◆ WHAT YOU SHOULD DO
Restate word for word every line from the top of the data below down through the line that holds "The image size is (1019, 750).".

◆ LISTED ENTRIES
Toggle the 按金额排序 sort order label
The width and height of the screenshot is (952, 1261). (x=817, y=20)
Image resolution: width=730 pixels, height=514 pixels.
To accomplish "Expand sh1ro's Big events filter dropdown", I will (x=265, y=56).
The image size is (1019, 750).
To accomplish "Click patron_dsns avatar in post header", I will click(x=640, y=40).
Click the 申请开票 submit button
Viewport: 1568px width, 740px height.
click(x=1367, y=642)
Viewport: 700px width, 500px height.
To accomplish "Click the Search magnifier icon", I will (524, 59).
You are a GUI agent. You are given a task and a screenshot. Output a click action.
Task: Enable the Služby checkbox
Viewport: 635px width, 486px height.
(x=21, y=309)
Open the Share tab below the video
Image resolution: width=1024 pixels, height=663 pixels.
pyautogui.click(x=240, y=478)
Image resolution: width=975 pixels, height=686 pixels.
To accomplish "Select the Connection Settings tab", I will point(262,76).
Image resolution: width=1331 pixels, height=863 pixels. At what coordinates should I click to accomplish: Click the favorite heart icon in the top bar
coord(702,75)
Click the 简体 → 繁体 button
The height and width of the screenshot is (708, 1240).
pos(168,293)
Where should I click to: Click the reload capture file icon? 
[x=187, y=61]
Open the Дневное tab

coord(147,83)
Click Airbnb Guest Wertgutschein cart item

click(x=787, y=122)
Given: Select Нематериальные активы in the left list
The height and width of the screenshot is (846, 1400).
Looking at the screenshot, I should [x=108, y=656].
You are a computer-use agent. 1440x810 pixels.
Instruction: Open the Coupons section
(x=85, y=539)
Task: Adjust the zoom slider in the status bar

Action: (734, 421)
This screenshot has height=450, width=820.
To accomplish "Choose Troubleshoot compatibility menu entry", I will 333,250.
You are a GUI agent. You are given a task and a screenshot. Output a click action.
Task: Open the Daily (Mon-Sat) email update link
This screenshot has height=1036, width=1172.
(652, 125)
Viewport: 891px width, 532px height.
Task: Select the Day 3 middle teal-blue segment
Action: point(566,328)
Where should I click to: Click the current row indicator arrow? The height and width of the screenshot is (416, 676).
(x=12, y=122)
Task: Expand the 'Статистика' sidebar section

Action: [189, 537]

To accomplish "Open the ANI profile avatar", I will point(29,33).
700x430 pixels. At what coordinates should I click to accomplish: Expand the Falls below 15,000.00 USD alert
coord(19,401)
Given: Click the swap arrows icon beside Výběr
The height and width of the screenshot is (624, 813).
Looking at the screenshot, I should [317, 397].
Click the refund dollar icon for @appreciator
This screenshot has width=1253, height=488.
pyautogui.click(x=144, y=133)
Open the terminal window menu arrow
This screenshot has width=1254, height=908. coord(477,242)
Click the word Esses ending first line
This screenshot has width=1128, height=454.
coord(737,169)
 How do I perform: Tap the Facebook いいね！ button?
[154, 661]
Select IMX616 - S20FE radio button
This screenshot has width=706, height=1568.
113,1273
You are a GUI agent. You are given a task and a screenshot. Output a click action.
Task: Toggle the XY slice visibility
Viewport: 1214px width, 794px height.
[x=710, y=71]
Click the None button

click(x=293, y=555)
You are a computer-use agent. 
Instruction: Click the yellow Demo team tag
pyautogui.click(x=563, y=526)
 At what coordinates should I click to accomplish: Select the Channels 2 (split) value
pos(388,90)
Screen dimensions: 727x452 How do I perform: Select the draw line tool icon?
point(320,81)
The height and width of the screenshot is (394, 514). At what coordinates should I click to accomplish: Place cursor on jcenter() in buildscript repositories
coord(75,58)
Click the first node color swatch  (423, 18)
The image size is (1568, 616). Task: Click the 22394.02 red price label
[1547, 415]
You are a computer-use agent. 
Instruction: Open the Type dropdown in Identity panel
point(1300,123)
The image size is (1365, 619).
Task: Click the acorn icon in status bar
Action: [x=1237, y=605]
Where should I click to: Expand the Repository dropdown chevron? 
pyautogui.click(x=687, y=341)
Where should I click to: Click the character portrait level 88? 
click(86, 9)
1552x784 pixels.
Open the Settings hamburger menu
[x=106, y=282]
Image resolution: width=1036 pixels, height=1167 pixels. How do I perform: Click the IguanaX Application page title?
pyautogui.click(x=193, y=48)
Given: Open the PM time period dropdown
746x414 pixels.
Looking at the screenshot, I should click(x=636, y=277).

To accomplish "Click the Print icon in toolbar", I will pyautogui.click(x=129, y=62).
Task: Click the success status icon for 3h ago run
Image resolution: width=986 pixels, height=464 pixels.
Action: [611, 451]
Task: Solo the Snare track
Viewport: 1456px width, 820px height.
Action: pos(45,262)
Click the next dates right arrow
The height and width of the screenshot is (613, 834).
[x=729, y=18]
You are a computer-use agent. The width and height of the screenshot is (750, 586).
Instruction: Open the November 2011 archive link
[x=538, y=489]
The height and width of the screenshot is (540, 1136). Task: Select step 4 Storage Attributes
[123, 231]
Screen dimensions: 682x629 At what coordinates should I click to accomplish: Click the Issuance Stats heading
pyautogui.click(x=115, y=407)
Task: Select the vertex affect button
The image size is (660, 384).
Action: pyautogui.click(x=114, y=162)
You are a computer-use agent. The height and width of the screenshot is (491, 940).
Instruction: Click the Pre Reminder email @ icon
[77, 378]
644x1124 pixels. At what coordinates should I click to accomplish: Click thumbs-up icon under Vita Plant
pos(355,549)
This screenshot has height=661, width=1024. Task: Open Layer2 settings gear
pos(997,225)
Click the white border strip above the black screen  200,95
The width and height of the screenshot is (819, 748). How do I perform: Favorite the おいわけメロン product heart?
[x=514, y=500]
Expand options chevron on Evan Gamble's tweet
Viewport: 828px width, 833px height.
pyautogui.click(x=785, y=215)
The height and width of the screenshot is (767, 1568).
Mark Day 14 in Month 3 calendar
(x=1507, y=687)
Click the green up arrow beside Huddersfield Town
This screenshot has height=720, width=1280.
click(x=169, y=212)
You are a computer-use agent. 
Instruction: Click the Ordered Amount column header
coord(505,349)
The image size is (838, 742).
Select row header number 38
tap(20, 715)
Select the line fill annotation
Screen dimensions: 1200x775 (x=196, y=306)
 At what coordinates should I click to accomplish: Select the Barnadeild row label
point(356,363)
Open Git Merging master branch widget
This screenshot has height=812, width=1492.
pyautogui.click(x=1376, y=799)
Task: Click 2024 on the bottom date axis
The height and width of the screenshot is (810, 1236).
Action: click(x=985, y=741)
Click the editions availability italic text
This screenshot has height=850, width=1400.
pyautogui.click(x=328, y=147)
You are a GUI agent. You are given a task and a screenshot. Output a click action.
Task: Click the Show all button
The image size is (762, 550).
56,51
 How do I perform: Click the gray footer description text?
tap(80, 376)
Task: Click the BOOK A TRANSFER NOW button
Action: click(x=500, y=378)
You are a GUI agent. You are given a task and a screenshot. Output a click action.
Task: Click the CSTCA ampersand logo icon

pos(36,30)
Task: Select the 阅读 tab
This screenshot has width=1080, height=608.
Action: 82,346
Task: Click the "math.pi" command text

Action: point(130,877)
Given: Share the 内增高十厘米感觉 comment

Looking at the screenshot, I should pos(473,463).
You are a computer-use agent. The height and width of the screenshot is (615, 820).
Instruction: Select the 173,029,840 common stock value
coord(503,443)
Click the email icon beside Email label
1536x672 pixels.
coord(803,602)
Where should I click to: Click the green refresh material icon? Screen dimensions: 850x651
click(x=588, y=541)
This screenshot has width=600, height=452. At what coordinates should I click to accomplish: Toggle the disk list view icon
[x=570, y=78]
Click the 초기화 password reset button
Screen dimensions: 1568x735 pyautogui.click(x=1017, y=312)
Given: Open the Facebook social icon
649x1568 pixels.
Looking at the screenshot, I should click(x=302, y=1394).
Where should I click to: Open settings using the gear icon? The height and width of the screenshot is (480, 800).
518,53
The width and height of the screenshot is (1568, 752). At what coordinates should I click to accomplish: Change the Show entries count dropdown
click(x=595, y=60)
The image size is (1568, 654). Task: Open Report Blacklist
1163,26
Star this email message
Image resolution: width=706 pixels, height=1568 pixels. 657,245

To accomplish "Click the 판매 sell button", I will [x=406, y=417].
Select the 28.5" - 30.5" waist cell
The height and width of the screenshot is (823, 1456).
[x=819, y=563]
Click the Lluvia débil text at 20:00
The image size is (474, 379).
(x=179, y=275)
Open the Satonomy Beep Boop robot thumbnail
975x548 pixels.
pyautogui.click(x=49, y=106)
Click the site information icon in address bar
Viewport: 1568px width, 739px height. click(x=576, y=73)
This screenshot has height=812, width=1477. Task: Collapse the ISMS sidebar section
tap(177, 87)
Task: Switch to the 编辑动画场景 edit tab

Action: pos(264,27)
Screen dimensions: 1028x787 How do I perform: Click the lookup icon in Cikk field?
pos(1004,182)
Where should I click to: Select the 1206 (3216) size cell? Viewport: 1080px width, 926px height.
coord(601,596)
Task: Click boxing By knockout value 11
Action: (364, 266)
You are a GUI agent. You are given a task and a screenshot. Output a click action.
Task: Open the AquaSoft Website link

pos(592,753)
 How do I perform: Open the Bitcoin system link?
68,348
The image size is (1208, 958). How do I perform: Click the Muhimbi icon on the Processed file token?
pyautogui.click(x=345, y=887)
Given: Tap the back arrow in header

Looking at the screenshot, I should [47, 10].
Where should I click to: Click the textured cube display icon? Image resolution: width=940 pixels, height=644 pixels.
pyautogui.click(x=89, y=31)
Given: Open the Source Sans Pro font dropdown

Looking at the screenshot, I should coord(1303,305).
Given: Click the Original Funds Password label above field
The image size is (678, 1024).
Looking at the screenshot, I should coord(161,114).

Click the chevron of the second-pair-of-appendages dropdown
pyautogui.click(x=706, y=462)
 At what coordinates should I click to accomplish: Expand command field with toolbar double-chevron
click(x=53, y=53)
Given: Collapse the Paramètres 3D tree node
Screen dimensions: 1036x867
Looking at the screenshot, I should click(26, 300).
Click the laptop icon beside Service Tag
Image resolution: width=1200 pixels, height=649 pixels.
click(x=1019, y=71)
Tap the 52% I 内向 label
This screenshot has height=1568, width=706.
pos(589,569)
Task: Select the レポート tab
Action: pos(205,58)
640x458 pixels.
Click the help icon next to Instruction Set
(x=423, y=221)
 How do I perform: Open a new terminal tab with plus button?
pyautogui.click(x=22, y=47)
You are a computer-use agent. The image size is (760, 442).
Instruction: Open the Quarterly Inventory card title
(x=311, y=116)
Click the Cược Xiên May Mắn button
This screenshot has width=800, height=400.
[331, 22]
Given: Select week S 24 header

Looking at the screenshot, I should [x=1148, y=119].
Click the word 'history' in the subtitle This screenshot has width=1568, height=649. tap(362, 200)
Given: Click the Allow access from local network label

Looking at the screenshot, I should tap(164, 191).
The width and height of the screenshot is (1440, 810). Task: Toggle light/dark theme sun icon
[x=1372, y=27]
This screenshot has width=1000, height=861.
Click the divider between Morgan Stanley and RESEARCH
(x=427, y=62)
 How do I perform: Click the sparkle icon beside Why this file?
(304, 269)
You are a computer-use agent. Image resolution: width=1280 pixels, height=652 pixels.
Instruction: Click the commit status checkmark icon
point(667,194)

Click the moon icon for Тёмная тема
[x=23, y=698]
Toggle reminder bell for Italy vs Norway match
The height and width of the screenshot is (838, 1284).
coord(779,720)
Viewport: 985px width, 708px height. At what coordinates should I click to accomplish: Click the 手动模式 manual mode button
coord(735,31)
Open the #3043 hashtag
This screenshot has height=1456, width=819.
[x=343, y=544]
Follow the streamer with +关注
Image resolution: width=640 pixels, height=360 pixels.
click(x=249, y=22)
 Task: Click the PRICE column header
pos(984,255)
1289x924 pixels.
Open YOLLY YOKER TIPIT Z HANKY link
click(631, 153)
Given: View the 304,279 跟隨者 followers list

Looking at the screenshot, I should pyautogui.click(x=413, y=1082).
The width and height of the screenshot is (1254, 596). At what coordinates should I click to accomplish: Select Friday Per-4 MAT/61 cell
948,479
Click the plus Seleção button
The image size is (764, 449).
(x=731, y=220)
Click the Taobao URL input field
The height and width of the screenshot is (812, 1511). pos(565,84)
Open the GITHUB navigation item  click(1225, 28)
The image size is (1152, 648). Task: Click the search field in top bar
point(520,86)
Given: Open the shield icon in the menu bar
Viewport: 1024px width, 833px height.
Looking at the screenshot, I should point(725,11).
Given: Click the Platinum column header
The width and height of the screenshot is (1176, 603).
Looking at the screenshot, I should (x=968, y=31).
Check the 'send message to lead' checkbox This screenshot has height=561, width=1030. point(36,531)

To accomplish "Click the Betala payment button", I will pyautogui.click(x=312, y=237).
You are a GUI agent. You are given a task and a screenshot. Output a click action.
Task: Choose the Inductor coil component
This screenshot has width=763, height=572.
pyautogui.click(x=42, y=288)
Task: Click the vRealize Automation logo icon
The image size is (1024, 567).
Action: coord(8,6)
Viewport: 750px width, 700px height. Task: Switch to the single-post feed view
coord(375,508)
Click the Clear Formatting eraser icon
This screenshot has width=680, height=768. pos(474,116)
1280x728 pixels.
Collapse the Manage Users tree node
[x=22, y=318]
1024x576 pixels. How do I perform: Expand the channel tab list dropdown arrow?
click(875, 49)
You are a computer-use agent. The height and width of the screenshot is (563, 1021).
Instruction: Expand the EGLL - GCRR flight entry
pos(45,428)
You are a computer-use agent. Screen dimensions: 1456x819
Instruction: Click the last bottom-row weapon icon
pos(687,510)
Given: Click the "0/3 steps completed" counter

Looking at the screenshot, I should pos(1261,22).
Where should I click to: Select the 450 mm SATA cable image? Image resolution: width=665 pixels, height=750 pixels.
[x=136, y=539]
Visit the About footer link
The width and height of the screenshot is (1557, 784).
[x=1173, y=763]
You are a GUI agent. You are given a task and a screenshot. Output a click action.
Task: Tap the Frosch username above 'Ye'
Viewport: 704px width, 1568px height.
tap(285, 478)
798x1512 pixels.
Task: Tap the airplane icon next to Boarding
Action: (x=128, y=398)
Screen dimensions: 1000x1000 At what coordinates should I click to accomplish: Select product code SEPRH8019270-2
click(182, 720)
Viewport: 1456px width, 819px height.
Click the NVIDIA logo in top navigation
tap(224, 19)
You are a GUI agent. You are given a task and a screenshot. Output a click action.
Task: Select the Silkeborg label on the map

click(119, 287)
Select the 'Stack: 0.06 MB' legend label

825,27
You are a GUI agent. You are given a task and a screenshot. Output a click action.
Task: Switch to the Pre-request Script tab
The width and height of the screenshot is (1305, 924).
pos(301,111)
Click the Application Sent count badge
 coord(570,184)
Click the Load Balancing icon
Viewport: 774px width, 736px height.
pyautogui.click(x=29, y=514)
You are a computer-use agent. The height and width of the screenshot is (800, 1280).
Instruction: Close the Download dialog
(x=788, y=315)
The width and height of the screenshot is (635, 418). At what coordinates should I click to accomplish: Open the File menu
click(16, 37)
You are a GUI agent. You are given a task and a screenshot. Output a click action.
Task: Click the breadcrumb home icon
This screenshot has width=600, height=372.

◆ YOUR RESPONSE
Toggle the 按金额排序 sort order label
The width and height of the screenshot is (952, 1261). (x=817, y=20)
Image resolution: width=730 pixels, height=514 pixels.
To accomplish "Expand sh1ro's Big events filter dropdown", I will (x=265, y=56).
The image size is (1019, 750).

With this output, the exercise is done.